[Begin]

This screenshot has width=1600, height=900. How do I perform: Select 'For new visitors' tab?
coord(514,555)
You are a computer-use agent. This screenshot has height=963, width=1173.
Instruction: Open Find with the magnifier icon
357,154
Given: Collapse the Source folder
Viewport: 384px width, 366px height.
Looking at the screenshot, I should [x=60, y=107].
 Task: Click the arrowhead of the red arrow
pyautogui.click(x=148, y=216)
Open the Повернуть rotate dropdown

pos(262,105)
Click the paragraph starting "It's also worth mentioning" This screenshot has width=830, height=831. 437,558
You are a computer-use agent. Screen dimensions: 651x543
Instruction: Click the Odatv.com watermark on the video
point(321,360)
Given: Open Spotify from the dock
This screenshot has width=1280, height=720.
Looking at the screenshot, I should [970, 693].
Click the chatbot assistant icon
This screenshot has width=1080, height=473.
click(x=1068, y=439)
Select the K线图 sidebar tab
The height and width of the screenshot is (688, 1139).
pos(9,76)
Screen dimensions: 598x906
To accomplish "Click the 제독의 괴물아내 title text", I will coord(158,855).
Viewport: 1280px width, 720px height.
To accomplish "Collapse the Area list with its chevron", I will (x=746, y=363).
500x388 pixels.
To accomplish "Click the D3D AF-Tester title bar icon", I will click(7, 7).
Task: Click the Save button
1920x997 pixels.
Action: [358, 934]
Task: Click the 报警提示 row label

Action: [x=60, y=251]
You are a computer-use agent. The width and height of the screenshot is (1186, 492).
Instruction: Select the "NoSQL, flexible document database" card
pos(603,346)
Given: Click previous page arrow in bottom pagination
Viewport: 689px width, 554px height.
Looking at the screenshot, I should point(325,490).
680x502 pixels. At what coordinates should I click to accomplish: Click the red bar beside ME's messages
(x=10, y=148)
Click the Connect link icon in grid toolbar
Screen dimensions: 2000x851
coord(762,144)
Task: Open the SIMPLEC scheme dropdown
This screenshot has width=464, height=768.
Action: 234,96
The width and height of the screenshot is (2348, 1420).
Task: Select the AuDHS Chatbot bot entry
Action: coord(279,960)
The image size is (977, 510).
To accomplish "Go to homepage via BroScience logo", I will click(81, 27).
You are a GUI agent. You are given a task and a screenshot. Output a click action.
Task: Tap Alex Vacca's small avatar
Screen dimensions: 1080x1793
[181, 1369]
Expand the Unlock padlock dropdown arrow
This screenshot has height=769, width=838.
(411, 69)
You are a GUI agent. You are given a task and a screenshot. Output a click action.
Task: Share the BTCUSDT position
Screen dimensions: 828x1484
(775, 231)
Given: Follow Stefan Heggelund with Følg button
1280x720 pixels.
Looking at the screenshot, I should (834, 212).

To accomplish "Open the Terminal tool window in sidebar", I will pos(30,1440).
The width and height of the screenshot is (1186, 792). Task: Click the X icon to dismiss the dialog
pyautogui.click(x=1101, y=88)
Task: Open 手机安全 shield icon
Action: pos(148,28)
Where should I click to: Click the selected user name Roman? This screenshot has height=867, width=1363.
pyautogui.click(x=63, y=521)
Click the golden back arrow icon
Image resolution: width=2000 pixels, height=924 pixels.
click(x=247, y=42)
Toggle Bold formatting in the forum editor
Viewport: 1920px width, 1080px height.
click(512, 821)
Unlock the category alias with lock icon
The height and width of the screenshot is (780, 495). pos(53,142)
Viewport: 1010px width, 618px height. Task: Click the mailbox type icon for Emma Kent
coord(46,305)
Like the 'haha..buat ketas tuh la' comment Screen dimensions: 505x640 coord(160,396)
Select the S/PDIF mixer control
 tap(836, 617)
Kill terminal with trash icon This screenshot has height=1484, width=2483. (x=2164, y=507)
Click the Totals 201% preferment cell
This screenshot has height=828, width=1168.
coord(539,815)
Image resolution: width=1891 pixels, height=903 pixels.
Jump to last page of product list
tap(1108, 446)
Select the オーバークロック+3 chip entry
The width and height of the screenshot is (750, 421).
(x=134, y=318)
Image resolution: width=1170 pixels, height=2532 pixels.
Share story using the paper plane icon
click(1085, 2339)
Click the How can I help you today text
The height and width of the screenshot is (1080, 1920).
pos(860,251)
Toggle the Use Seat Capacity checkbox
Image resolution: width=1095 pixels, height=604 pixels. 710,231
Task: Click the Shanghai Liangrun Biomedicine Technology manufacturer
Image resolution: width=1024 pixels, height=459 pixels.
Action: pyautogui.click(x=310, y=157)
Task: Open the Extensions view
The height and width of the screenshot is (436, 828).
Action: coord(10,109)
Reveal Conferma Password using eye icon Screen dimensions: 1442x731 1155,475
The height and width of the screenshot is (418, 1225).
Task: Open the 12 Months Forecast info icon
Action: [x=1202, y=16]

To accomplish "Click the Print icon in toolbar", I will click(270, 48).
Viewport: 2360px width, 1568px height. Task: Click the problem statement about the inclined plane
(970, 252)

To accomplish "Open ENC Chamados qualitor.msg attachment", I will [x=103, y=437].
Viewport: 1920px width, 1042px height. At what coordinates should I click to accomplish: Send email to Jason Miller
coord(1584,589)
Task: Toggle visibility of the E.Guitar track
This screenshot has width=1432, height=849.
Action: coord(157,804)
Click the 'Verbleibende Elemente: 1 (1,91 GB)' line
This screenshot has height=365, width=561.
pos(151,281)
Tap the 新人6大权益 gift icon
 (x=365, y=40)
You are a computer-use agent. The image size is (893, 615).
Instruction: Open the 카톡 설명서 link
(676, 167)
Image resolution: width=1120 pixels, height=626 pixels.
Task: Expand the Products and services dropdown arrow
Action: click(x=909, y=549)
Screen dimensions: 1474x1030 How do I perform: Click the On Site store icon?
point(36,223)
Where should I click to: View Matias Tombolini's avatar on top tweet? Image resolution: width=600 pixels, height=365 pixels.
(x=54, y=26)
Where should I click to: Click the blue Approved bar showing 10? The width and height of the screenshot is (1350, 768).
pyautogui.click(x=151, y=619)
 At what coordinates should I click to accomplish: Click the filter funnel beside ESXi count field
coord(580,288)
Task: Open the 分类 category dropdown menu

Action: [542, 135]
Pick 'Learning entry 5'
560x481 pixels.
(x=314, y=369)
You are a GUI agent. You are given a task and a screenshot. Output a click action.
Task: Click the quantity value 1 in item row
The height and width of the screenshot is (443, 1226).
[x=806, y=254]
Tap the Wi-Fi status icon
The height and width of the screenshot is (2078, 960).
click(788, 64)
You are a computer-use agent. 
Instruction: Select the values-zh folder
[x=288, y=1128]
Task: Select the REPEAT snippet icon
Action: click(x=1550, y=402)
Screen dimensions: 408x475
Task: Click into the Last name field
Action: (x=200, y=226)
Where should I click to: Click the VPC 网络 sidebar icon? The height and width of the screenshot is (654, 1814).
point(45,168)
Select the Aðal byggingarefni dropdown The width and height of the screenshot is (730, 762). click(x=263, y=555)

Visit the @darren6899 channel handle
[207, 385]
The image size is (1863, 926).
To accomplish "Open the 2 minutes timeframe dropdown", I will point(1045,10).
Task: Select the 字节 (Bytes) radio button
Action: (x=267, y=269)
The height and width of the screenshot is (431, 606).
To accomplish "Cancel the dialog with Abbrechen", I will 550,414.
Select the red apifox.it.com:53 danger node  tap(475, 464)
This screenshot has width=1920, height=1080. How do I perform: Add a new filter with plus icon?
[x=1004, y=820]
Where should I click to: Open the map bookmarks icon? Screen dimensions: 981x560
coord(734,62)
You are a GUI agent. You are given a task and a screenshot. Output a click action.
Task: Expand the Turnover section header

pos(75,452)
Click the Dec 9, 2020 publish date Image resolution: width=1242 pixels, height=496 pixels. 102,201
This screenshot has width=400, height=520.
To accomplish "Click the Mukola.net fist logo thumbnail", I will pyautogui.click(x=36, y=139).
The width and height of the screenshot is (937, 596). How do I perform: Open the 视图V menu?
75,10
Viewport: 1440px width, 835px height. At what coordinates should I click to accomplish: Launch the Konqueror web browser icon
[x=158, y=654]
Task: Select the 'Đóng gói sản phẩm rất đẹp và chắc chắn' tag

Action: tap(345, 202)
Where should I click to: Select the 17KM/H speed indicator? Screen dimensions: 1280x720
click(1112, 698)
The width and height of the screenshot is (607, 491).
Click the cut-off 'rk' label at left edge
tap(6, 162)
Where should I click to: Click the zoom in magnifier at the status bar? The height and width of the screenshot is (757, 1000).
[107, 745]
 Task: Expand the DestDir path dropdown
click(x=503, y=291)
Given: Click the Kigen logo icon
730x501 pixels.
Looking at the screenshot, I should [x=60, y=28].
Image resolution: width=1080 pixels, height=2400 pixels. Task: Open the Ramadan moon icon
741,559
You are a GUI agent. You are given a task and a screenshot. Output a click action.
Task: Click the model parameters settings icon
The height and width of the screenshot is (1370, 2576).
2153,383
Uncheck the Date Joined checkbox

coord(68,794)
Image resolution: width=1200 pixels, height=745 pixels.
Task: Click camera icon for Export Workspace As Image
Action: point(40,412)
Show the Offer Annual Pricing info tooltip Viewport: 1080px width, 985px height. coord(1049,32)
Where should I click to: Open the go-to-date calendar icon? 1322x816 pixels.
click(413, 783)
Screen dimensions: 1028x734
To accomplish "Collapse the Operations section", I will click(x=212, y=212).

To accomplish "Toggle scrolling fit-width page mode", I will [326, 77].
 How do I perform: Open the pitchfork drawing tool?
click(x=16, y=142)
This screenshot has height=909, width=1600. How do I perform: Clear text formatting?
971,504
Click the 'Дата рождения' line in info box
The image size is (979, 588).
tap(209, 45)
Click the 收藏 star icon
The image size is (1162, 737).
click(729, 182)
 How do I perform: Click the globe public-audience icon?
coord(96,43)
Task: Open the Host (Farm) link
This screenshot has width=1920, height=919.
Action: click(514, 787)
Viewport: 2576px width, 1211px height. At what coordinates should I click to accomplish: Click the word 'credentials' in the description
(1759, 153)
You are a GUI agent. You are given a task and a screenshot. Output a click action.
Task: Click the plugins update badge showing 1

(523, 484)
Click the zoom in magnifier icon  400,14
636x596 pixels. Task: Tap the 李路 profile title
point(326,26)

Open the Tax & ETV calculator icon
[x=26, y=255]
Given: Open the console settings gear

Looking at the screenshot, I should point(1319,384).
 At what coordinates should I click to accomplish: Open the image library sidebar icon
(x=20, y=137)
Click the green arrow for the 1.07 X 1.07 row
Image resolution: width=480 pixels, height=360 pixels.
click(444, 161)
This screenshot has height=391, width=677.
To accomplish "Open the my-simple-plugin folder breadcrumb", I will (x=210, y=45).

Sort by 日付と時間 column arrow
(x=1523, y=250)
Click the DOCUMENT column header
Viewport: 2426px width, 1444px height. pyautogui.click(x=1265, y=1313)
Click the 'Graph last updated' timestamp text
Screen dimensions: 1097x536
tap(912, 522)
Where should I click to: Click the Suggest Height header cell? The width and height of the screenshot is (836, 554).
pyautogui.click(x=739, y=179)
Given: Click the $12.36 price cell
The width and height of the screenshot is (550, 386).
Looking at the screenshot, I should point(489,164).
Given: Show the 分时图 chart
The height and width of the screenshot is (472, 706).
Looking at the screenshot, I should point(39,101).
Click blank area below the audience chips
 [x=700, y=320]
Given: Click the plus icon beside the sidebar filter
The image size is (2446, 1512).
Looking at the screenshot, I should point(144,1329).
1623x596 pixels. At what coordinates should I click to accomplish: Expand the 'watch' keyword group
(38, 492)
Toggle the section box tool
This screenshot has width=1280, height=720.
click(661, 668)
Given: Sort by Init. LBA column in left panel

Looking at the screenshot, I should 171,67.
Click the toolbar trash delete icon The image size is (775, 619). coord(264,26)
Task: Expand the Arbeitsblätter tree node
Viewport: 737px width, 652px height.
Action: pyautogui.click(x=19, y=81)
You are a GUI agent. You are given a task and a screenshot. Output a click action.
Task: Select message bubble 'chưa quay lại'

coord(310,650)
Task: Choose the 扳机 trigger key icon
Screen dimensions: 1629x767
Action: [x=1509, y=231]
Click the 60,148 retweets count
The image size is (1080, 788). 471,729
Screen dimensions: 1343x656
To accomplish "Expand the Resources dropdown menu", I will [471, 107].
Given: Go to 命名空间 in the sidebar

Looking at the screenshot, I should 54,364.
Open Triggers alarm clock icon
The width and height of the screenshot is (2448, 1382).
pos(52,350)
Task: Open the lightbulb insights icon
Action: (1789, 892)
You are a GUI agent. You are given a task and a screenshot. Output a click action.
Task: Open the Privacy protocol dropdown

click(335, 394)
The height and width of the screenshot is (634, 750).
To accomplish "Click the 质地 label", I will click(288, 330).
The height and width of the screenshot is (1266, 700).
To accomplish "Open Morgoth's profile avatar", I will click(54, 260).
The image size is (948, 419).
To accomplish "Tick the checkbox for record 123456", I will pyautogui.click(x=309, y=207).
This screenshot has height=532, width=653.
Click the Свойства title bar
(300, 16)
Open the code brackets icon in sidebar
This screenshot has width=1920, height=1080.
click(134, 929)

[End]

*REQUIRED WORK*: Copy the listing word for word, from its first line through the line containing "Action: [358, 934]".

*EXERCISE RESPONSE*:
This screenshot has width=1600, height=900. How do I perform: Select 'For new visitors' tab?
coord(514,555)
You are a computer-use agent. This screenshot has height=963, width=1173.
Instruction: Open Find with the magnifier icon
357,154
Given: Collapse the Source folder
Viewport: 384px width, 366px height.
Looking at the screenshot, I should [x=60, y=107].
 Task: Click the arrowhead of the red arrow
pyautogui.click(x=148, y=216)
Open the Повернуть rotate dropdown

pos(262,105)
Click the paragraph starting "It's also worth mentioning" This screenshot has width=830, height=831. 437,558
You are a computer-use agent. Screen dimensions: 651x543
Instruction: Click the Odatv.com watermark on the video
point(321,360)
Given: Open Spotify from the dock
This screenshot has width=1280, height=720.
Looking at the screenshot, I should [970, 693].
Click the chatbot assistant icon
This screenshot has width=1080, height=473.
click(x=1068, y=439)
Select the K线图 sidebar tab
The height and width of the screenshot is (688, 1139).
pos(9,76)
Screen dimensions: 598x906
To accomplish "Click the 제독의 괴물아내 title text", I will coord(158,855).
Viewport: 1280px width, 720px height.
To accomplish "Collapse the Area list with its chevron", I will (x=746, y=363).
500x388 pixels.
To accomplish "Click the D3D AF-Tester title bar icon", I will click(7, 7).
Task: Click the Save button
1920x997 pixels.
Action: [358, 934]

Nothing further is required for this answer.